** WORK INSTRUCTIONS **
What you return should match the data exactly, from the first line to the last.

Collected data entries

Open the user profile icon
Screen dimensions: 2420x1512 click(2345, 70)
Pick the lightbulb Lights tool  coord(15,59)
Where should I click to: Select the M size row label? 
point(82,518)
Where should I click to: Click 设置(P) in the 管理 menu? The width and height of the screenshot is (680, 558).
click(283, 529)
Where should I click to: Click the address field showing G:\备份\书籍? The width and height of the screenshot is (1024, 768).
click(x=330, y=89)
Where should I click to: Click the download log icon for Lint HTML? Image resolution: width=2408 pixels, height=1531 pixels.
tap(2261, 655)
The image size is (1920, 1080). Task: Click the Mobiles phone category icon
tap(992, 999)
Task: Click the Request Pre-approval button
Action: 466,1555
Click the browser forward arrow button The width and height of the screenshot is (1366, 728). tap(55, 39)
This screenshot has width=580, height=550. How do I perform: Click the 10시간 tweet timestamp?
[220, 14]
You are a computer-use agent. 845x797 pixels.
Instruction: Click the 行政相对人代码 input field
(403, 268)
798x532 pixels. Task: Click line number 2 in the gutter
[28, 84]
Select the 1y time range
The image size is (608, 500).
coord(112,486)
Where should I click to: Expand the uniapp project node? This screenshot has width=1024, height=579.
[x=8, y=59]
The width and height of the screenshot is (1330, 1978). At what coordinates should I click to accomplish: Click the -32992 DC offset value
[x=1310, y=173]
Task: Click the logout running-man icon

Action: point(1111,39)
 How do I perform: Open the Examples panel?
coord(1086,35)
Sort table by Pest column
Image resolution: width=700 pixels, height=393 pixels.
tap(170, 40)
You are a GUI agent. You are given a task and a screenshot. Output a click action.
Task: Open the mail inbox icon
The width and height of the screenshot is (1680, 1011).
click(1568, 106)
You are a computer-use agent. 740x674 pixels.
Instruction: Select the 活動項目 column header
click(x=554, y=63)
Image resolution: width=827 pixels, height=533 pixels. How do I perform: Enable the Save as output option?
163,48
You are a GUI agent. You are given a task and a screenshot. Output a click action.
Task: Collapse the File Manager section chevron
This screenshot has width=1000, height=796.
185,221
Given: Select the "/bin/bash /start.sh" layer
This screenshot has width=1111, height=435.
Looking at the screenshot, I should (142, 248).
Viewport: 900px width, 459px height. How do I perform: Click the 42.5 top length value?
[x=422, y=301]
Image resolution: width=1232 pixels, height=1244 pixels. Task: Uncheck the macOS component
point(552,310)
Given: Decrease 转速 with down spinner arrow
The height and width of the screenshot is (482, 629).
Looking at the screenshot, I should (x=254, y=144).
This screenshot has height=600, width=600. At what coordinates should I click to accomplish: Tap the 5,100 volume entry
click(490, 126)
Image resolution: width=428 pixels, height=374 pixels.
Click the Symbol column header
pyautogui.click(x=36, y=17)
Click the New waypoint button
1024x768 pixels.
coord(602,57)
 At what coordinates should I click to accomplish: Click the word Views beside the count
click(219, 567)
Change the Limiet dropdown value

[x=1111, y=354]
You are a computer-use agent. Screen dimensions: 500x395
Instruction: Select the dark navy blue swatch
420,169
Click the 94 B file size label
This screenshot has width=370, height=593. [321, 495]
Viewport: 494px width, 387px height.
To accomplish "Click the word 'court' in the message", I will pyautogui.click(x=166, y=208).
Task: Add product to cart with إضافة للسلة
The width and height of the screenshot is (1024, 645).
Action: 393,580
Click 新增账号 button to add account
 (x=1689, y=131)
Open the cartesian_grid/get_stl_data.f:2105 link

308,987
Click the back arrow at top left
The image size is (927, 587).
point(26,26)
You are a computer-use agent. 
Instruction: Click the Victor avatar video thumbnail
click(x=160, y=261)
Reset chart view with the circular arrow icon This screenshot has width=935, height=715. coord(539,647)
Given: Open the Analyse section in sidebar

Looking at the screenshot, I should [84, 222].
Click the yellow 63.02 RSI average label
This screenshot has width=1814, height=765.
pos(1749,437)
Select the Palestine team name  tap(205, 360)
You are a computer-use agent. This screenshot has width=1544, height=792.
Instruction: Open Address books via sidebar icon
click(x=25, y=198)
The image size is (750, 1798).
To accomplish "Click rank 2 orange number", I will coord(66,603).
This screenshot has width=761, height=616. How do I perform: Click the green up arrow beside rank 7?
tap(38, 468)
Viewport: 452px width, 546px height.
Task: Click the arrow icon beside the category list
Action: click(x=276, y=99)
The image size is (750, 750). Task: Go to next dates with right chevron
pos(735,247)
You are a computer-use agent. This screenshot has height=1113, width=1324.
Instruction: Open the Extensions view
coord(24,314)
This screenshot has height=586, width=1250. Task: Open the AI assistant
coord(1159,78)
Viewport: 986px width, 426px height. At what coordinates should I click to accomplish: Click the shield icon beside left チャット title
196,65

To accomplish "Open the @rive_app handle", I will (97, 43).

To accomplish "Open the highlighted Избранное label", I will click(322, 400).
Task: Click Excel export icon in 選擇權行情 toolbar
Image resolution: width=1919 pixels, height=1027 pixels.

** SOLUTION TO THE PROBLEM **
Open the user profile icon
Screen dimensions: 2420x1512 click(2345, 70)
Pick the lightbulb Lights tool  coord(15,59)
Where should I click to: Select the M size row label? 
point(82,518)
Where should I click to: Click 设置(P) in the 管理 menu? The width and height of the screenshot is (680, 558).
click(283, 529)
Where should I click to: Click the address field showing G:\备份\书籍? The width and height of the screenshot is (1024, 768).
click(x=330, y=89)
Where should I click to: Click the download log icon for Lint HTML? Image resolution: width=2408 pixels, height=1531 pixels.
tap(2261, 655)
The image size is (1920, 1080). Task: Click the Mobiles phone category icon
tap(992, 999)
Task: Click the Request Pre-approval button
Action: 466,1555
Click the browser forward arrow button The width and height of the screenshot is (1366, 728). tap(55, 39)
This screenshot has width=580, height=550. How do I perform: Click the 10시간 tweet timestamp?
[220, 14]
You are a computer-use agent. 845x797 pixels.
Instruction: Click the 行政相对人代码 input field
(403, 268)
798x532 pixels. Task: Click line number 2 in the gutter
[28, 84]
Select the 1y time range
The image size is (608, 500).
coord(112,486)
Where should I click to: Expand the uniapp project node? This screenshot has width=1024, height=579.
[x=8, y=59]
The width and height of the screenshot is (1330, 1978). At what coordinates should I click to accomplish: Click the -32992 DC offset value
[x=1310, y=173]
Task: Click the logout running-man icon

Action: point(1111,39)
 How do I perform: Open the Examples panel?
coord(1086,35)
Sort table by Pest column
Image resolution: width=700 pixels, height=393 pixels.
tap(170, 40)
You are a GUI agent. You are given a task and a screenshot. Output a click action.
Task: Open the mail inbox icon
The width and height of the screenshot is (1680, 1011).
click(1568, 106)
You are a computer-use agent. 740x674 pixels.
Instruction: Select the 活動項目 column header
click(x=554, y=63)
Image resolution: width=827 pixels, height=533 pixels. How do I perform: Enable the Save as output option?
163,48
You are a GUI agent. You are given a task and a screenshot. Output a click action.
Task: Collapse the File Manager section chevron
This screenshot has width=1000, height=796.
185,221
Given: Select the "/bin/bash /start.sh" layer
This screenshot has width=1111, height=435.
Looking at the screenshot, I should (142, 248).
Viewport: 900px width, 459px height. How do I perform: Click the 42.5 top length value?
[x=422, y=301]
Image resolution: width=1232 pixels, height=1244 pixels. Task: Uncheck the macOS component
point(552,310)
Given: Decrease 转速 with down spinner arrow
The height and width of the screenshot is (482, 629).
Looking at the screenshot, I should (x=254, y=144).
This screenshot has height=600, width=600. At what coordinates should I click to accomplish: Tap the 5,100 volume entry
click(490, 126)
Image resolution: width=428 pixels, height=374 pixels.
Click the Symbol column header
pyautogui.click(x=36, y=17)
Click the New waypoint button
1024x768 pixels.
coord(602,57)
 At what coordinates should I click to accomplish: Click the word Views beside the count
click(219, 567)
Change the Limiet dropdown value

[x=1111, y=354]
You are a computer-use agent. Screen dimensions: 500x395
Instruction: Select the dark navy blue swatch
420,169
Click the 94 B file size label
This screenshot has width=370, height=593. [321, 495]
Viewport: 494px width, 387px height.
To accomplish "Click the word 'court' in the message", I will pyautogui.click(x=166, y=208).
Task: Add product to cart with إضافة للسلة
The width and height of the screenshot is (1024, 645).
Action: 393,580
Click 新增账号 button to add account
 (x=1689, y=131)
Open the cartesian_grid/get_stl_data.f:2105 link

308,987
Click the back arrow at top left
The image size is (927, 587).
point(26,26)
You are a computer-use agent. 
Instruction: Click the Victor avatar video thumbnail
click(x=160, y=261)
Reset chart view with the circular arrow icon This screenshot has width=935, height=715. coord(539,647)
Given: Open the Analyse section in sidebar

Looking at the screenshot, I should [84, 222].
Click the yellow 63.02 RSI average label
This screenshot has width=1814, height=765.
pos(1749,437)
Select the Palestine team name  tap(205, 360)
You are a computer-use agent. This screenshot has width=1544, height=792.
Instruction: Open Address books via sidebar icon
click(x=25, y=198)
The image size is (750, 1798).
To accomplish "Click rank 2 orange number", I will coord(66,603).
This screenshot has width=761, height=616. How do I perform: Click the green up arrow beside rank 7?
tap(38, 468)
Viewport: 452px width, 546px height.
Task: Click the arrow icon beside the category list
Action: click(x=276, y=99)
The image size is (750, 750). Task: Go to next dates with right chevron
pos(735,247)
You are a computer-use agent. This screenshot has height=1113, width=1324.
Instruction: Open the Extensions view
coord(24,314)
This screenshot has height=586, width=1250. Task: Open the AI assistant
coord(1159,78)
Viewport: 986px width, 426px height. At what coordinates should I click to accomplish: Click the shield icon beside left チャット title
196,65

To accomplish "Open the @rive_app handle", I will (97, 43).

To accomplish "Open the highlighted Избранное label", I will click(322, 400).
Task: Click Excel export icon in 選擇權行情 toolbar
Image resolution: width=1919 pixels, height=1027 pixels.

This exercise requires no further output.